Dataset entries

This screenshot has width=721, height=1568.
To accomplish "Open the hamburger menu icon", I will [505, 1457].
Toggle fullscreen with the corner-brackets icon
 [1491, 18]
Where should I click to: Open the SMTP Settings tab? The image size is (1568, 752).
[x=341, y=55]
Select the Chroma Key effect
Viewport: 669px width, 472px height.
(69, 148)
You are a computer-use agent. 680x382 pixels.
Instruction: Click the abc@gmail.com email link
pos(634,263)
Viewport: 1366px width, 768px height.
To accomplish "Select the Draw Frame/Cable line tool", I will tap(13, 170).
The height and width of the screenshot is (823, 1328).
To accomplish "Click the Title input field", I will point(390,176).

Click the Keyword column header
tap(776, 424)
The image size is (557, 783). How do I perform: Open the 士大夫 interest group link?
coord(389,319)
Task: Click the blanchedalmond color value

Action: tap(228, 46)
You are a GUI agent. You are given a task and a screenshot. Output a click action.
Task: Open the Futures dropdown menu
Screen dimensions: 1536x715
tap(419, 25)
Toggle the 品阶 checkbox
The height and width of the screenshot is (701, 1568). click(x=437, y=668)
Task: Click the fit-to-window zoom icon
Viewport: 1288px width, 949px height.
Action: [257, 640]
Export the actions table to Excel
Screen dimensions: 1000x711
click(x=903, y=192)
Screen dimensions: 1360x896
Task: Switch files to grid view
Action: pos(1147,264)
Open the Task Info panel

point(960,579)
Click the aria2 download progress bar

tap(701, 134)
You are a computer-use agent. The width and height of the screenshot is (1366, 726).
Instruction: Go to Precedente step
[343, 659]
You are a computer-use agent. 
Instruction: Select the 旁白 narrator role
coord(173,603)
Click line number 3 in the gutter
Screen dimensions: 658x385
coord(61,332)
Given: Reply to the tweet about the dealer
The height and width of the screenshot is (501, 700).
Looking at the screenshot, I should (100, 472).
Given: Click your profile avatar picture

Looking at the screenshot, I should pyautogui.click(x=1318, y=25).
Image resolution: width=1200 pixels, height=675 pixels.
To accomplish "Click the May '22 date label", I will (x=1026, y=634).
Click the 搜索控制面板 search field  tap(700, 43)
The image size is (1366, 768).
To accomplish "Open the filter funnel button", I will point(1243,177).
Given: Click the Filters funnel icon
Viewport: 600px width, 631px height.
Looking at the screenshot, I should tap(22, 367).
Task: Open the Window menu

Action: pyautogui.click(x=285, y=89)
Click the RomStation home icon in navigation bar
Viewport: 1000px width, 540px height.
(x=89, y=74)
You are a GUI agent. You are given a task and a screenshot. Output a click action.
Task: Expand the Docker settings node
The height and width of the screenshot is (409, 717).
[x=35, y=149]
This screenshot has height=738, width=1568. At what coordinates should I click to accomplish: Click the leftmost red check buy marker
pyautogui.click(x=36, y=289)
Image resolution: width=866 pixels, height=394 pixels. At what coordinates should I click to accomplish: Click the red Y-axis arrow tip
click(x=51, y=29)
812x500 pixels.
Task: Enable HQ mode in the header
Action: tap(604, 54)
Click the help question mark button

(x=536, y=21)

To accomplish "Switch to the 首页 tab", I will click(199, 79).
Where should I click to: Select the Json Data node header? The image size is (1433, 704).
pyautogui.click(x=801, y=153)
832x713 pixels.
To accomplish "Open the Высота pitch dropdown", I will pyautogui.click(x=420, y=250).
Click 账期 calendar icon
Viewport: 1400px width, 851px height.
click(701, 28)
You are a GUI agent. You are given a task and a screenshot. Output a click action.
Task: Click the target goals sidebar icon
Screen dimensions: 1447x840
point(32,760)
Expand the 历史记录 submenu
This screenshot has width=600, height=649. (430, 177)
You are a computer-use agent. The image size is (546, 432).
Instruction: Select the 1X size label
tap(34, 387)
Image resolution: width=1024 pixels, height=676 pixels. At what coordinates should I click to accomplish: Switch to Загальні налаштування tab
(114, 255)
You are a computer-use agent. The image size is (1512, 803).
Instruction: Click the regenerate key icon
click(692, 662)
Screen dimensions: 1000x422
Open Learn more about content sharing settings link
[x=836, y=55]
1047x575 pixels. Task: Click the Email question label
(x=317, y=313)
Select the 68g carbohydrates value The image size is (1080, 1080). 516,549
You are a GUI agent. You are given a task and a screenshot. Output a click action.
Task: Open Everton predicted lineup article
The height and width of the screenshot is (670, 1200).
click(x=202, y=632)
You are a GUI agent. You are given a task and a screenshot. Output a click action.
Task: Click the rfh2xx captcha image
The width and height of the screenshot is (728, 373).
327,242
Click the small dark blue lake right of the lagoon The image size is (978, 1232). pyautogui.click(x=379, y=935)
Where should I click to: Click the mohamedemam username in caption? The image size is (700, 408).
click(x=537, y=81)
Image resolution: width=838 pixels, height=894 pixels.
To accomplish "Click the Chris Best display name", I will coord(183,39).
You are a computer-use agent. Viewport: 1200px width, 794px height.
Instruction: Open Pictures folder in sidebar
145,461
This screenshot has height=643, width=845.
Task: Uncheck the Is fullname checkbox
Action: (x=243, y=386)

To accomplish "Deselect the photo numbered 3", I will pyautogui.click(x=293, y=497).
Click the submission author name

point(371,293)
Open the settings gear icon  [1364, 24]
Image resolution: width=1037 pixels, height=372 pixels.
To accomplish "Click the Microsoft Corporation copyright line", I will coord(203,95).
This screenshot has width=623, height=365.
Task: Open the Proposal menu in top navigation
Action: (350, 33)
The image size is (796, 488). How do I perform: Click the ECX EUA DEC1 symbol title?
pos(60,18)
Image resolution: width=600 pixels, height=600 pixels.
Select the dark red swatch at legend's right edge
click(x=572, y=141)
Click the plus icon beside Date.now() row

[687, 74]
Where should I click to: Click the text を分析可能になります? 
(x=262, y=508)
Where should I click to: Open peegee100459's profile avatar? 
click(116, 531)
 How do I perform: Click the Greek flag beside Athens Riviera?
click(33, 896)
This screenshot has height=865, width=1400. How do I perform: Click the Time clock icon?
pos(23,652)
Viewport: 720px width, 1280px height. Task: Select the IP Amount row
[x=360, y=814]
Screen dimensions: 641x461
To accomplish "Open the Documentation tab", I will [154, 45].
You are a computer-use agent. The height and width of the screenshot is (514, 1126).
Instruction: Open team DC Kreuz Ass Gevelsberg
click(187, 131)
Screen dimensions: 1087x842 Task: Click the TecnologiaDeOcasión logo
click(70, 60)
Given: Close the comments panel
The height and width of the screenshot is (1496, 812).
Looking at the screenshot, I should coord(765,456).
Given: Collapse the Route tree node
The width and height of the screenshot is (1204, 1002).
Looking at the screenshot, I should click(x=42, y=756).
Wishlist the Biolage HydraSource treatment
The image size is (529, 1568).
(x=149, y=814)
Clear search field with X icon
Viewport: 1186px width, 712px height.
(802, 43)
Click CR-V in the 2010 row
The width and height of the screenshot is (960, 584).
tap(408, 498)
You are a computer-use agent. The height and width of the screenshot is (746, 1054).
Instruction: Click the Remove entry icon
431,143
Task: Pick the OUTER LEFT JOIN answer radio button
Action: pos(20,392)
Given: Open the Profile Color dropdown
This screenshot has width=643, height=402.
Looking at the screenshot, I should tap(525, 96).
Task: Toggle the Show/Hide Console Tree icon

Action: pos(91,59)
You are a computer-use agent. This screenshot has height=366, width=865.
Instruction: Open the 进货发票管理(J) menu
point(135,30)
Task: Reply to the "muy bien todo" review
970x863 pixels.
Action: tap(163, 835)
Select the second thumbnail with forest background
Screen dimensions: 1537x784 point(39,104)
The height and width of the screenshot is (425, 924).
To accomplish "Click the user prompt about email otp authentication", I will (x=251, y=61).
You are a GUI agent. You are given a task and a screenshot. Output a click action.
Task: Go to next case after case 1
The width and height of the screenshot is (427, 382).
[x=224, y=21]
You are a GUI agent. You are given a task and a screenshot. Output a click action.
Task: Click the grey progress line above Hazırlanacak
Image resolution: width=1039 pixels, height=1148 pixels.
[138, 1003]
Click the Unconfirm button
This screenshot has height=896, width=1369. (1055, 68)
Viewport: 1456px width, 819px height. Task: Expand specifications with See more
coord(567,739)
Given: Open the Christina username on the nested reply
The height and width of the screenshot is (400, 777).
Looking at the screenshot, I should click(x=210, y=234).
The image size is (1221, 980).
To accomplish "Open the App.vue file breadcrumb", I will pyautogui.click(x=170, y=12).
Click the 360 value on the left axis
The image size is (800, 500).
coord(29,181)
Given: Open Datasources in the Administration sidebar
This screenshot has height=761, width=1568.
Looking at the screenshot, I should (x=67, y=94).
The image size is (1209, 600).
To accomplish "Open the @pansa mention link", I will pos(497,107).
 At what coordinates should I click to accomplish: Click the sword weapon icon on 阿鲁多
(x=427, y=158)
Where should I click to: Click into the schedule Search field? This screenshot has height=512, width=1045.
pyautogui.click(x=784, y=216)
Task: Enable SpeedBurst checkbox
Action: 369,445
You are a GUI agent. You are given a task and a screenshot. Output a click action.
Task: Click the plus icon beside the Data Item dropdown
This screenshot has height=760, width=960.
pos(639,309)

## Brief
Return exactly the run of lines that opens with the one containing "Where should I click to: Click into" and closes with the last line of the records above.

## Finished exercise
Where should I click to: Click into the schedule Search field? This screenshot has height=512, width=1045.
pyautogui.click(x=784, y=216)
Task: Enable SpeedBurst checkbox
Action: 369,445
You are a GUI agent. You are given a task and a screenshot. Output a click action.
Task: Click the plus icon beside the Data Item dropdown
This screenshot has height=760, width=960.
pos(639,309)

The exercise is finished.